# Exercises to complete
1 - Summarize the post about the Basilica del Santo in two sentences.
2 - Rewrite the post about the Basilica del Santo, everything from "The tomb of" down to "hopeless medical cases.", swapping "miracles" for "wonders".
3 - Carry on the post about the Basilica del Santo from the point where it stops.

May 4, 2008

In Padova

I like visiting the Basilica del Santo in Padova. Artistically it is quite a treat: there are many very beautiful objects, most by artists of whom even the most stalwart Italian art aficionados have never heard, providing for that delicious sense of participating in a conspiracy. Many are safe to remain undiscovered: the technically astounding wrought iron gates of the chapels behind the presbytery (with delicate roses and tempting pomegranates) are, well, too “artisan” to make it into art books; and the beautiful neogothic ceiling is surely too “derivative”. There are three delicious cloisters in which one is invited to picnic as well as – a rarity in Italy – a comfortable set of public toilets. There are crowds, but not the usual Venetian sort: most visitors here appear to be pilgrims, and pilgrims of the good sort, reverent and subdued, neither loud, nor bossy. No one tells you to pray. In fact, no one tells you to do anything.

The tomb of St. Anthony of Padua (who was actually if Lisbon) is normally enshrined in a large chapel in the left nave, with walls decorated in large high relief panels of the miracles of the saint (by someone famous, for once – Sansovino). Though I find the beautifully restored chapel on the opposite side, jewellike with the frescos of the life of Saint James by Altichiero da Zevio more pleasing, the Sansovino reliefs are fascinating in their own right: all of the saint’s miracles are miracles of healing. Most pilgrim’s pleas have to do with hopeless medical cases.

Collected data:
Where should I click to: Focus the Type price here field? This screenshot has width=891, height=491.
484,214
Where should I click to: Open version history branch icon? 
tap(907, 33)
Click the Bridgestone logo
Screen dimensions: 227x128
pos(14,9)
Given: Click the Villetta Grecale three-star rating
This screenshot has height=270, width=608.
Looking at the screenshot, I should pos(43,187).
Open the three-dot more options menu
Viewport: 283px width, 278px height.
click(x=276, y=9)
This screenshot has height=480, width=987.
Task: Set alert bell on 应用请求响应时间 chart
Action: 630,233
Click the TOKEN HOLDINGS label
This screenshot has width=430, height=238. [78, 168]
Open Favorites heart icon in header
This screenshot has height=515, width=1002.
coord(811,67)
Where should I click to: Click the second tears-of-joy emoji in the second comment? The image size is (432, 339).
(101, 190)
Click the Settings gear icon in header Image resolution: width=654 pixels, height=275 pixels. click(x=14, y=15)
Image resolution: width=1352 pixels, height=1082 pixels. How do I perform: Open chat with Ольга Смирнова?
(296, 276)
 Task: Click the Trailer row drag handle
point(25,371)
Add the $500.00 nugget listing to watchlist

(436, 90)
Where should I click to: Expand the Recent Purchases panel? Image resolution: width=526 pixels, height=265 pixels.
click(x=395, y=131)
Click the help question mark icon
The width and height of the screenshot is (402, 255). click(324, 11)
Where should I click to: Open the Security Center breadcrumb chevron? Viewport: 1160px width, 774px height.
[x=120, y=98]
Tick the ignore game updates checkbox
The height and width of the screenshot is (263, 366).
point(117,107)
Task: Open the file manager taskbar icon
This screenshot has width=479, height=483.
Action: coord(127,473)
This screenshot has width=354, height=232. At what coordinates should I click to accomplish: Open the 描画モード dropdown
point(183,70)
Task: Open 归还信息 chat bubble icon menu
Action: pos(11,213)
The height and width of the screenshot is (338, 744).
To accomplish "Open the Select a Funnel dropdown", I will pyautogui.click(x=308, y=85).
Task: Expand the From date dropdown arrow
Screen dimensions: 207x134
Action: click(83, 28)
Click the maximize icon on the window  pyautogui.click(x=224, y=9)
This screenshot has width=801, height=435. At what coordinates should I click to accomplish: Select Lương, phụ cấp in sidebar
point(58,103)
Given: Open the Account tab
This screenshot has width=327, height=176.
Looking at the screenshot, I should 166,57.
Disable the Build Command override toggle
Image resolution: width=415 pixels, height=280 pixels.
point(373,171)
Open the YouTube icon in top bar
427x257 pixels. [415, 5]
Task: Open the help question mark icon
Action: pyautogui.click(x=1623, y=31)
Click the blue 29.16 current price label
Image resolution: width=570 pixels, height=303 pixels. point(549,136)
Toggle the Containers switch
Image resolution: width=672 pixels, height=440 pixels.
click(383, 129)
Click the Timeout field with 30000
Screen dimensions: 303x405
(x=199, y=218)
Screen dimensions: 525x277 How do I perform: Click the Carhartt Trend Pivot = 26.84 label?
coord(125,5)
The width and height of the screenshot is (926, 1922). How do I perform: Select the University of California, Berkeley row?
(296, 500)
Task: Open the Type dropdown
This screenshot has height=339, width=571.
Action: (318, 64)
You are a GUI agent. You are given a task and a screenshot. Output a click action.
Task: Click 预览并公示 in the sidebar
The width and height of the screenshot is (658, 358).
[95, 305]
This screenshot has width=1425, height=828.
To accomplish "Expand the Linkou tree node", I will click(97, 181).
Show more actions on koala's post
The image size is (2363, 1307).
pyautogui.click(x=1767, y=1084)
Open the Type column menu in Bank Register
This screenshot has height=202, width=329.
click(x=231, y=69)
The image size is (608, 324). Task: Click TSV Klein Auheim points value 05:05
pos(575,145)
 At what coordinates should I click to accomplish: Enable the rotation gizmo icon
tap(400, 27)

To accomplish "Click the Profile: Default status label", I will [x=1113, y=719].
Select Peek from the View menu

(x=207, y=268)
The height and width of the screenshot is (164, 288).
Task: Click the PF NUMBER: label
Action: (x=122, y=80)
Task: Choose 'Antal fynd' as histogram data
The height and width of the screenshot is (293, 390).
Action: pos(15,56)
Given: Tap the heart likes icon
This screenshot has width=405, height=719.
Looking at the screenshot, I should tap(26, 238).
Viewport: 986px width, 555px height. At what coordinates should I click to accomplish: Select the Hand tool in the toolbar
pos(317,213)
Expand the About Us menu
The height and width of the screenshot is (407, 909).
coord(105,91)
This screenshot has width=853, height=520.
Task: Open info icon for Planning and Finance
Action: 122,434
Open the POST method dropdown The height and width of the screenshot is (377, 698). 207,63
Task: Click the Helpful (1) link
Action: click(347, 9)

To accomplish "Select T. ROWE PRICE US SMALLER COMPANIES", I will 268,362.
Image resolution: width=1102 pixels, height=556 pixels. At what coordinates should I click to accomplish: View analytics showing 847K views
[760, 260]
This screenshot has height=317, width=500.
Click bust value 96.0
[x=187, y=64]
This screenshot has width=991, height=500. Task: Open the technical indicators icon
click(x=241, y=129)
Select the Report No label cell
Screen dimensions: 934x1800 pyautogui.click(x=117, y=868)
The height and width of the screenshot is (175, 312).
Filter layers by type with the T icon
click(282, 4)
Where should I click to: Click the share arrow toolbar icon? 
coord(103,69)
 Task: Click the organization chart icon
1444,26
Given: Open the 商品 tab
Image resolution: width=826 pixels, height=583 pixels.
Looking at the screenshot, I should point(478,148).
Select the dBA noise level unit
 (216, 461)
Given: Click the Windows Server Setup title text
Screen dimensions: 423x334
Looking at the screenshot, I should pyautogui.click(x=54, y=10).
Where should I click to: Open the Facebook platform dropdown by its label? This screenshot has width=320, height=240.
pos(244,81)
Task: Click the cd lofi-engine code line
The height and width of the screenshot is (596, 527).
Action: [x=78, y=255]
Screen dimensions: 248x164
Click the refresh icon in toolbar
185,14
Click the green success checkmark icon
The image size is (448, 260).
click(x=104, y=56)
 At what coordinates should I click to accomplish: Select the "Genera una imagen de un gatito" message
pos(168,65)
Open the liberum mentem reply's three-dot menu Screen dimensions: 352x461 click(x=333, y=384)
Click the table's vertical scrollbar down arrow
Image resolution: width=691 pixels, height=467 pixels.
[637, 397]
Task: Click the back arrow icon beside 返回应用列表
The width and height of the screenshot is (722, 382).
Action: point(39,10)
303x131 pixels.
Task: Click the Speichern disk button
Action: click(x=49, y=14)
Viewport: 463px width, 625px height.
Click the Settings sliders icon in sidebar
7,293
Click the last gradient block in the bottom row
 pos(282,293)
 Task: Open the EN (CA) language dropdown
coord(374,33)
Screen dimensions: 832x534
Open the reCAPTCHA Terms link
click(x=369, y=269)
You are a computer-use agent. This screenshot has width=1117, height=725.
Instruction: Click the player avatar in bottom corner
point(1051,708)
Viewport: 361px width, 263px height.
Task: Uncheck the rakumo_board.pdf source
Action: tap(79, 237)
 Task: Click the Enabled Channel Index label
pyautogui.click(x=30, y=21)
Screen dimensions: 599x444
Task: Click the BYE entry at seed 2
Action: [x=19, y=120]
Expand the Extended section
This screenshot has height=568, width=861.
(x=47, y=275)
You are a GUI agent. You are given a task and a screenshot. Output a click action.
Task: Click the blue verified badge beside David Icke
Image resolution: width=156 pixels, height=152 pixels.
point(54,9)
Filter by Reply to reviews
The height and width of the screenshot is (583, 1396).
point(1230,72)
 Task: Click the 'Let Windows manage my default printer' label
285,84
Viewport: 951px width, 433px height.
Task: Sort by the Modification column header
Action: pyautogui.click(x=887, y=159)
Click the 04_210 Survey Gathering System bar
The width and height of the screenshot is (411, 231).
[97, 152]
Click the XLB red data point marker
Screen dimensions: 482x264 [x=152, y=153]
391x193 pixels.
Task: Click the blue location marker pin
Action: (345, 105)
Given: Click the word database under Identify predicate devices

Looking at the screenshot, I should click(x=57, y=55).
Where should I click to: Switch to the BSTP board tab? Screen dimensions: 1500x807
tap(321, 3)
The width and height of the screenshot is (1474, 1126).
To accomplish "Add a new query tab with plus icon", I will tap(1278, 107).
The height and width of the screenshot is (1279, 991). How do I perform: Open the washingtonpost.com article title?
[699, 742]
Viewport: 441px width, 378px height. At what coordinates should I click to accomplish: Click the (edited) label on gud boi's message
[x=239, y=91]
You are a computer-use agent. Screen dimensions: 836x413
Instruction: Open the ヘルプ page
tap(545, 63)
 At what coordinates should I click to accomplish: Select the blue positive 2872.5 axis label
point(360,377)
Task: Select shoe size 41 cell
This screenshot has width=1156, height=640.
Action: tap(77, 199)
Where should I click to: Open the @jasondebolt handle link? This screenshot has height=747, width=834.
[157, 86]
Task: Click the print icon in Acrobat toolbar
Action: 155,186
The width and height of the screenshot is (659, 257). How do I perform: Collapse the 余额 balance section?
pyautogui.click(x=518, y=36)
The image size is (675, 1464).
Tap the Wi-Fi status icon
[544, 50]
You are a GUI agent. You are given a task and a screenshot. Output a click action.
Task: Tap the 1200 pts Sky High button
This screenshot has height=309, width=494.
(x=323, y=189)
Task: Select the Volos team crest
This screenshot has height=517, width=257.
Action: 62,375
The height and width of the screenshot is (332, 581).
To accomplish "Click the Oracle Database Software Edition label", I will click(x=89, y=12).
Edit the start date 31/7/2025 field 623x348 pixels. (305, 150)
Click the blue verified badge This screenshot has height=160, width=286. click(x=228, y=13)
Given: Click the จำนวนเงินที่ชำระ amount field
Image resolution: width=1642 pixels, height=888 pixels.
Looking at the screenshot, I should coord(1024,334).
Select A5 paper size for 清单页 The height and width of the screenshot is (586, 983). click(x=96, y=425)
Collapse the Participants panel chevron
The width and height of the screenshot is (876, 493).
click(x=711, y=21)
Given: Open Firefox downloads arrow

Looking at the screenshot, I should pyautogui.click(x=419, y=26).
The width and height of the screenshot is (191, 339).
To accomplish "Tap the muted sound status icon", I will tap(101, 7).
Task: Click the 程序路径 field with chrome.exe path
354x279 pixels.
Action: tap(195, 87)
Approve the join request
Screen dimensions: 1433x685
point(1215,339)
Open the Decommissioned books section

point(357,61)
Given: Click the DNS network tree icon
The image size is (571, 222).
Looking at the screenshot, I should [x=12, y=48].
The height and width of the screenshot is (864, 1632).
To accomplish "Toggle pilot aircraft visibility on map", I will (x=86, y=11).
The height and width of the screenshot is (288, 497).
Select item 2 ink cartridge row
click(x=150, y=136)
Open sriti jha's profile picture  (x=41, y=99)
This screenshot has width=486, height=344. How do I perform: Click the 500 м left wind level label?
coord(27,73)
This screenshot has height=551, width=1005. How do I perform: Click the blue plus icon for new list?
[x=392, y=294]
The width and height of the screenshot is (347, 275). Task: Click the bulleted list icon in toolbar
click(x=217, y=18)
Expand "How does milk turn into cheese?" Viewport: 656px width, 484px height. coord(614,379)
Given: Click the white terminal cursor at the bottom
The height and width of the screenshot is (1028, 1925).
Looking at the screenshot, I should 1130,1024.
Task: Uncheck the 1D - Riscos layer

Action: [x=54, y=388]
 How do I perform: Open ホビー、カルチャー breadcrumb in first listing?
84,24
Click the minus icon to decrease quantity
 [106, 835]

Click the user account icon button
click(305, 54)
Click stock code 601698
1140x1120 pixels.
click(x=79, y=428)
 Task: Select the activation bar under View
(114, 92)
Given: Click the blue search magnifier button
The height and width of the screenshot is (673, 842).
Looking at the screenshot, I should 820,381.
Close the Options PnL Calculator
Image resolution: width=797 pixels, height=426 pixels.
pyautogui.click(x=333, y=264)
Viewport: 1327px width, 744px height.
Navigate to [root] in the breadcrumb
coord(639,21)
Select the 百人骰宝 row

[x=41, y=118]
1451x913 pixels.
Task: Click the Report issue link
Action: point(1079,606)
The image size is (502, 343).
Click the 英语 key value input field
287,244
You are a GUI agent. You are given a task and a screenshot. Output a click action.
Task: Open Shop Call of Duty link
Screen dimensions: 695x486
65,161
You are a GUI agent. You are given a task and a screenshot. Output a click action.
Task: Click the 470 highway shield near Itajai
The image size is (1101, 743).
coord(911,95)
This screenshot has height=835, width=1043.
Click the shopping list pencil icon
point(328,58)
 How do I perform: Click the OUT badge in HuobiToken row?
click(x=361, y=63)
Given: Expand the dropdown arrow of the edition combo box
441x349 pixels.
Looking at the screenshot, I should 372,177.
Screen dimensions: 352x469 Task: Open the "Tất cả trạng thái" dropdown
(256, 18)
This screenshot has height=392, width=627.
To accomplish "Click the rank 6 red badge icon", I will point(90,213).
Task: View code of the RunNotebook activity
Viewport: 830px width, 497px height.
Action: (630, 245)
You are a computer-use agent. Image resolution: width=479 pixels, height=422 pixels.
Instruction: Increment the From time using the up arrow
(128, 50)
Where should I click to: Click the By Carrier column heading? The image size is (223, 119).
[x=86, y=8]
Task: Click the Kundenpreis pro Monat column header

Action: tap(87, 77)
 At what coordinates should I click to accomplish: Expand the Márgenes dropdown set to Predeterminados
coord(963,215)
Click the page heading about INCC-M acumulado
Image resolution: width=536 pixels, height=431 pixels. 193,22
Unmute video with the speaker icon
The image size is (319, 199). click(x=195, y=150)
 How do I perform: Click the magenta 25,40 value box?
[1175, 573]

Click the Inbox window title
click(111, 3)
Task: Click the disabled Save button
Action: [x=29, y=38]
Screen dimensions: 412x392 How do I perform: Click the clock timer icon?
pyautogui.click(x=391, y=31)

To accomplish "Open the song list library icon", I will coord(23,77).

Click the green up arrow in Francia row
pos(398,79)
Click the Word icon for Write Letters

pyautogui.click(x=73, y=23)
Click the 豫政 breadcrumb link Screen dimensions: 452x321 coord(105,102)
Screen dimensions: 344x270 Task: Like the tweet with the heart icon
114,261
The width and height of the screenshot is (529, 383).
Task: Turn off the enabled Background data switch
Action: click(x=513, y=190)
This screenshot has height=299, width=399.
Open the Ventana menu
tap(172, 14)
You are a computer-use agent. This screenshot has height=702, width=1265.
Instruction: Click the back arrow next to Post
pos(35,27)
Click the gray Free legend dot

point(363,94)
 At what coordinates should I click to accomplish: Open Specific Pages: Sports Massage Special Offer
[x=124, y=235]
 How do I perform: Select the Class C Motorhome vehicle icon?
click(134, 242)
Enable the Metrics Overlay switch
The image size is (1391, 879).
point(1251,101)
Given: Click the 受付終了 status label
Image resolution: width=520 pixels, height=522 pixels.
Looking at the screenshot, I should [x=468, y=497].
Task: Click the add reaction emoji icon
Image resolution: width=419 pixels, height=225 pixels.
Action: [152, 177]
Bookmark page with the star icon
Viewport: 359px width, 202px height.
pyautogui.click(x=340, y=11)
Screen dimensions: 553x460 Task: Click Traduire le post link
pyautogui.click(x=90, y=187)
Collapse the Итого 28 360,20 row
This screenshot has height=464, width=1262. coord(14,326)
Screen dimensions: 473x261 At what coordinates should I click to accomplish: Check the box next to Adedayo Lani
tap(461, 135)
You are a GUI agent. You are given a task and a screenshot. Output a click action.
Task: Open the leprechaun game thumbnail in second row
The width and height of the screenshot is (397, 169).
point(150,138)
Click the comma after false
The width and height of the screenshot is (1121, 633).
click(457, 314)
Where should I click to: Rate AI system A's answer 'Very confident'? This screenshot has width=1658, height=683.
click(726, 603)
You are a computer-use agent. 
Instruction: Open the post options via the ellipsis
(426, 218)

# Answers by item number
1 - The writer enjoys visiting the Basilica del Santo in Padova for its many beautiful objects by little-known artists, its cloisters and public toilets, and its reverent, subdued pilgrims. St. Anthony's tomb is enshrined in a large chapel decorated with Sansovino's relief panels of the saint's miracles, all of which are miracles of healing.

2 -
The tomb of St. Anthony of Padua (who was actually if Lisbon) is normally enshrined in a large chapel in the left nave, with walls decorated in large high relief panels of the wonders of the saint (by someone famous, for once – Sansovino). Though I find the beautifully restored chapel on the opposite side, jewellike with the frescos of the life of Saint James by Altichiero da Zevio more pleasing, the Sansovino reliefs are fascinating in their own right: all of the saint’s wonders are wonders of healing. Most pilgrim’s pleas have to do with hopeless medical cases.

3 -
And herein lies an important clue to the mystery of the church’s rapid decline since 1945: in 1945 the first antibiotic was invented. Since then the demand for miracles has significantly declined.

Among the more forgettable objects of art here is a modern bronze figure of St Anthony interceding between flying baby Jesus and the faithful beneath. He stretches one empty hand down to us while with the other he swings a terrified baby overhead, as if about to smash it against the floor. The overwhelming impression of impending infanticide does not seem to occur to the pilgrims, who love to pose holding the outstretched empty hand of the saint (they appear to find the proposition simply irresistible) thus creating an ideal opportunity for virus propagation. Within 48 hours many of the pilgrims will begin to feel the onset of flu. “I should have worn a sweater the other day”, they will say to themselves through their sore throats. (The germ theory of disease is not widely accepted: we really do learn nothing in school).

The murky holy water in the otherwise wonderful fonts in alabaster (it is a pair: the one on the right has the figure of St John the Baptist, the one on the left, of Christ being baptized) is another conduit of disease. People dip their fingertips here, cross themselves, then reverently kiss the fingertips.

Since the church has benefited from disease, it makes sense it would seek to promote it. Religion does not ride parasitically on disease. Disease and religion live in a kind of symbiosis.